Micro-Service Request Depth Availability
Micro-Service Request Depth Availability
In systems that use micro-services, often the growth and interaction of the services grow organically over time. While it is enabling teams to move quickly and integrate whatever they need it leads to some known bad patterns in terms of micro-service interactions that have serious impacts on availability. This post explains two of micro-service integration anti-patterns calling them “The Mesh” (I prefer Distributed Monolith) and “Services in Depth”. In both, the issue is a single request into your system can fan out to many individual services both in breadth and depth. Most micro-service systems I have seen have a mix of both fan-outs in-breadth and deep lines of service depths in some cases.
Understand the Implecations of Deep Service Call Depth
Let’s consider service depth, as the simpler version of the problem to reason about. When a team is investing going micro-services some breath and depth calls are to be expected but understanding what it means and how to consider the impacts in the designing of the system. Below we will consider that each application has an aggregate request availability of 99.9%.
What does the request success rate look like for a request with 6 micro-service call depth?

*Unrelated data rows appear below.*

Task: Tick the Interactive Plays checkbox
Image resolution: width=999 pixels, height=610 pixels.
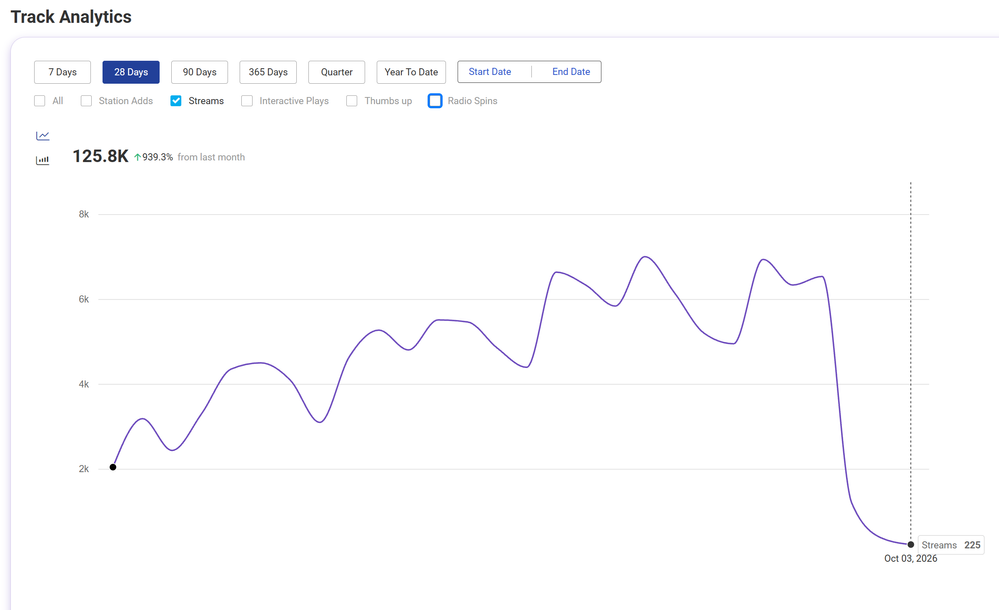Action: tap(247, 101)
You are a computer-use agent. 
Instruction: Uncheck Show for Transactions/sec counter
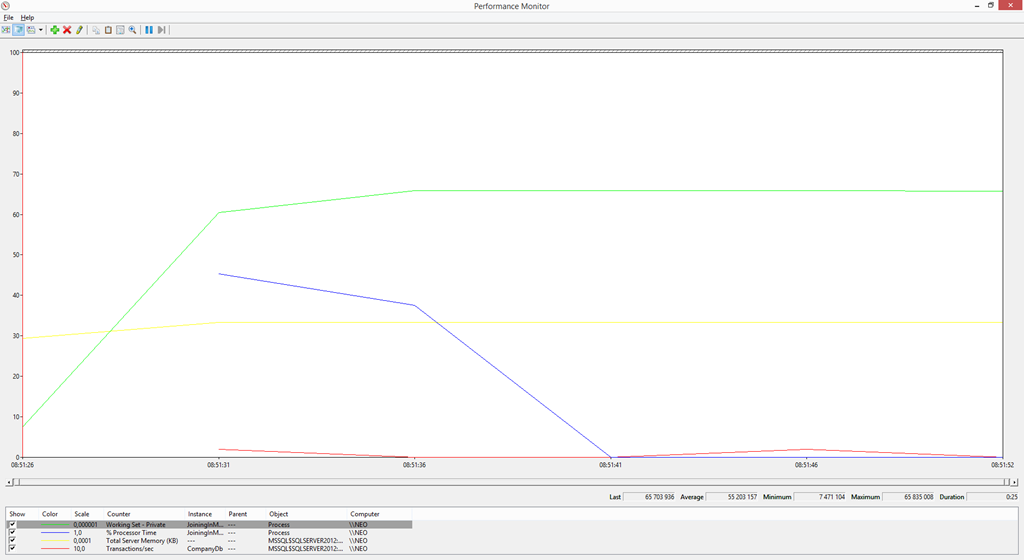point(12,548)
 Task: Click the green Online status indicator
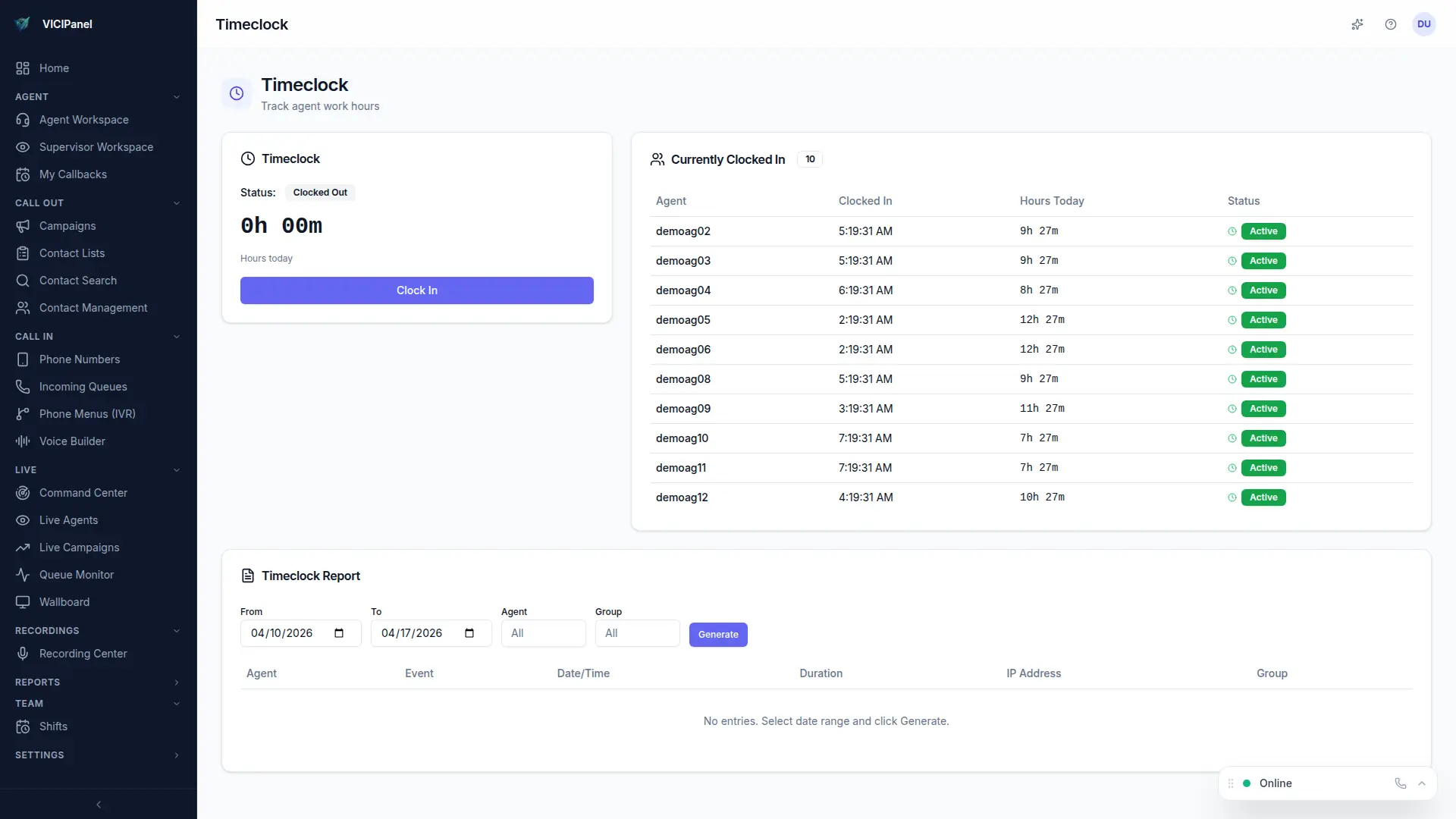[x=1246, y=783]
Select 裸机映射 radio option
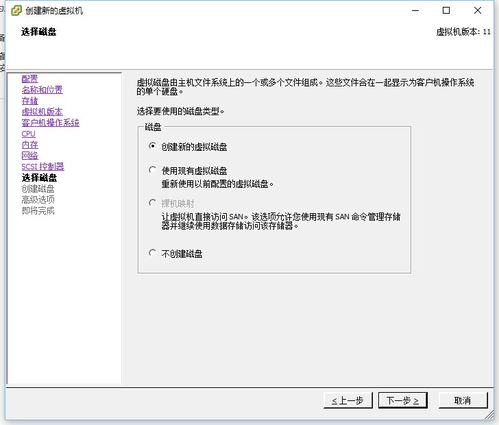This screenshot has width=499, height=425. pyautogui.click(x=152, y=203)
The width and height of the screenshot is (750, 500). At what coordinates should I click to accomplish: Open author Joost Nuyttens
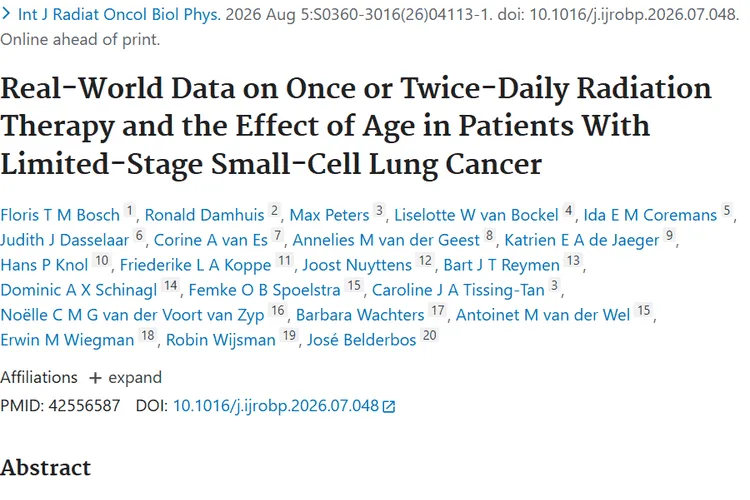click(357, 265)
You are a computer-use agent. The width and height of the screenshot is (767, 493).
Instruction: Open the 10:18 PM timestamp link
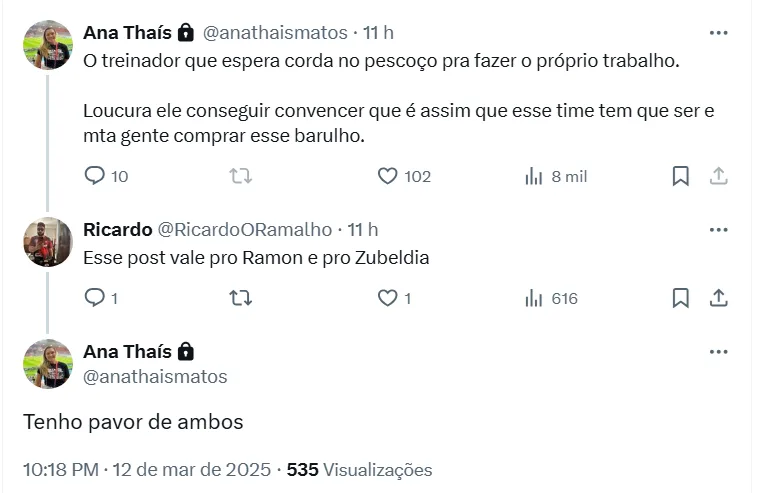tap(60, 470)
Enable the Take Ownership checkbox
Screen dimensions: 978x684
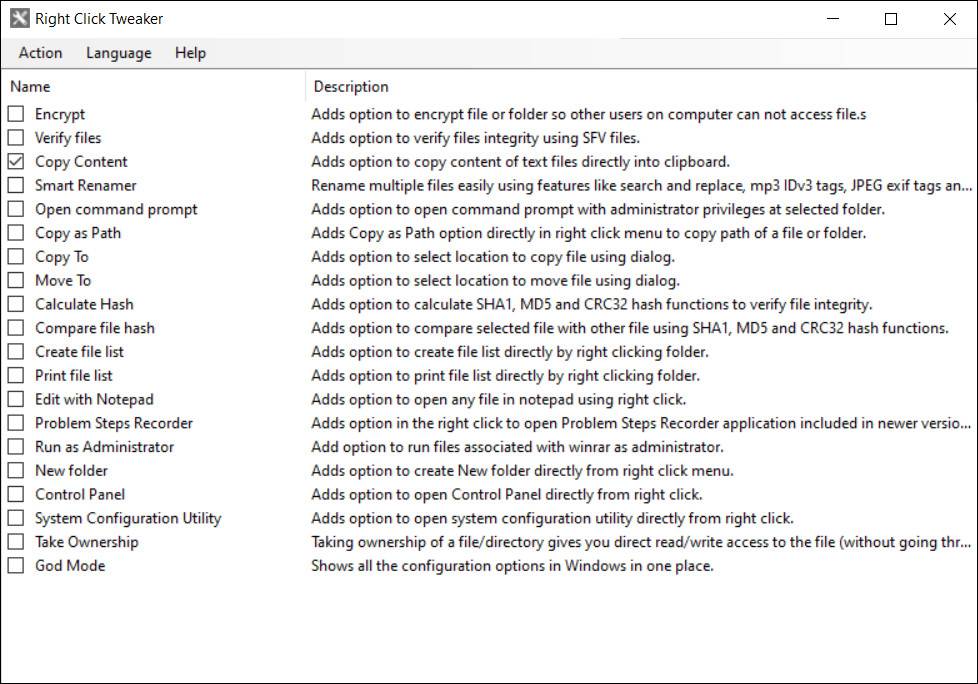16,542
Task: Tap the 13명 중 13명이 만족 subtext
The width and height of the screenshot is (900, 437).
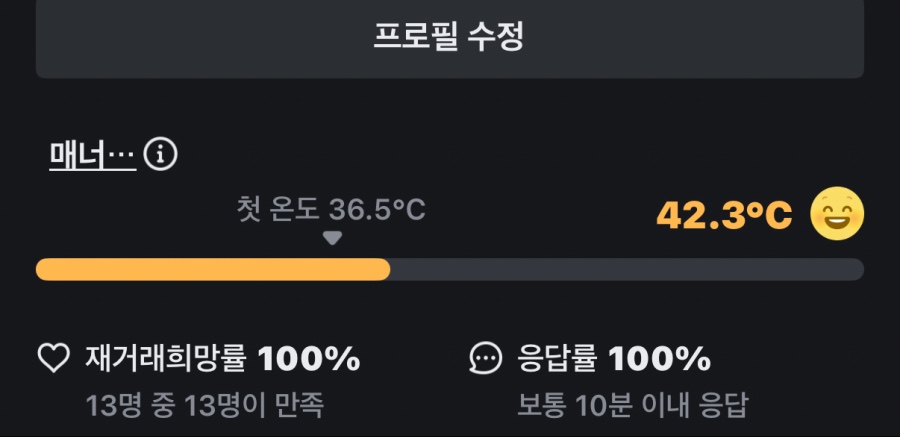Action: pos(205,406)
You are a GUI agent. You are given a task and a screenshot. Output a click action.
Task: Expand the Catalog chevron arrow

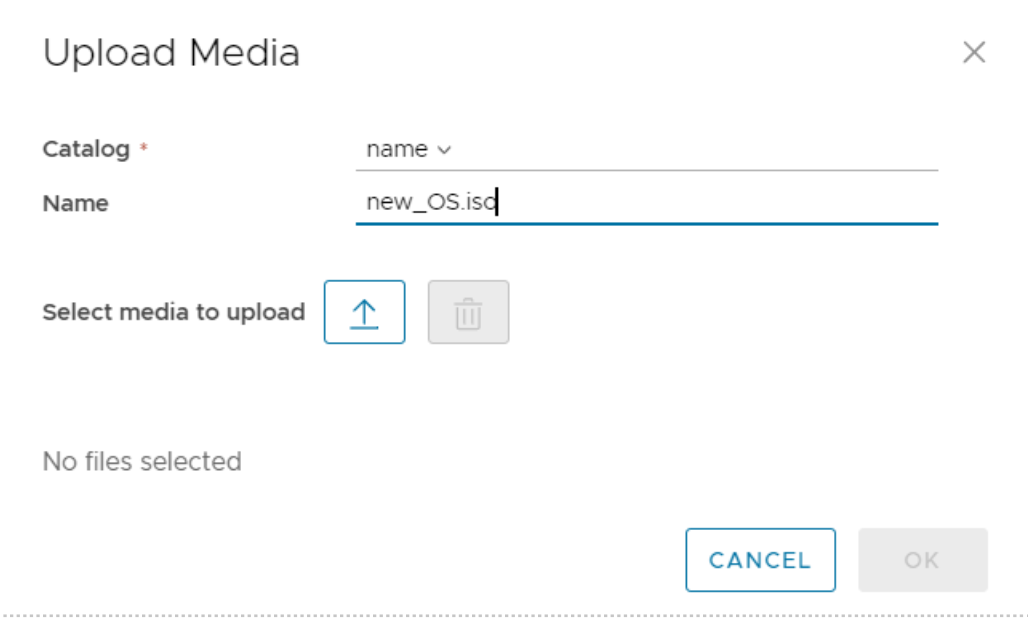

> (0.999) * 100 => 99.9 > (0.999 * 0.999) * 100 => 99.8001 > (0.999 * 0.999 * 0.999) * 100 => 99.7002999 > (0.999 * 0.999 * 0.999 * 0.999) * 100 => 99.6005996001 > (0.999 * 0.999 * 0.999 * 0.999 * 0.999) * 100 => 99.5009990004999 > (0.999 * 0.999 * 0.999 * 0.999 * 0.999 * 0.999) * 100 => 99.4014980014994
Assuming each service has an aggregate availability of 99.9%, A service call depth of 6 has a request availability of %99.4
This is likely a lot lower than teams expected. Also, often depending on your infrastructure it is a lot easier to stack up to six network calls than you may think. Also, while I am not covering the impact to latency in this post, understand it will have a large and negative impact on latency for a deep request call stack.
Visualizing The Request Failure Rate
A nice way to think about the combined success rate is by thinking of each network hop as having a small opportunity for failure. These failure threads peel off as requests navigate the micro-service call stack. As the complexity of the network communications increases and the call depth deepens, the likelihood of failure increases as well. This would include things like your load balancer, DBs, App servers, and application caches.
Each network hop is an opportunity for failure, in the above showing 7 failure opportunities
Request Depth Failure Trends
Another way to visualize this is just a simple bar chart showing a decline of expected availability as service depth grows.
Micro-Service Request Availability Calculator
The below calculator will let you quickly estimate your theoretical availability based on the estimated SLA across multiple service calls. Consider each part of your infrastructure (CDNs, load balancers, DBs, Caches) as well as the total services involved in a successful response to a request.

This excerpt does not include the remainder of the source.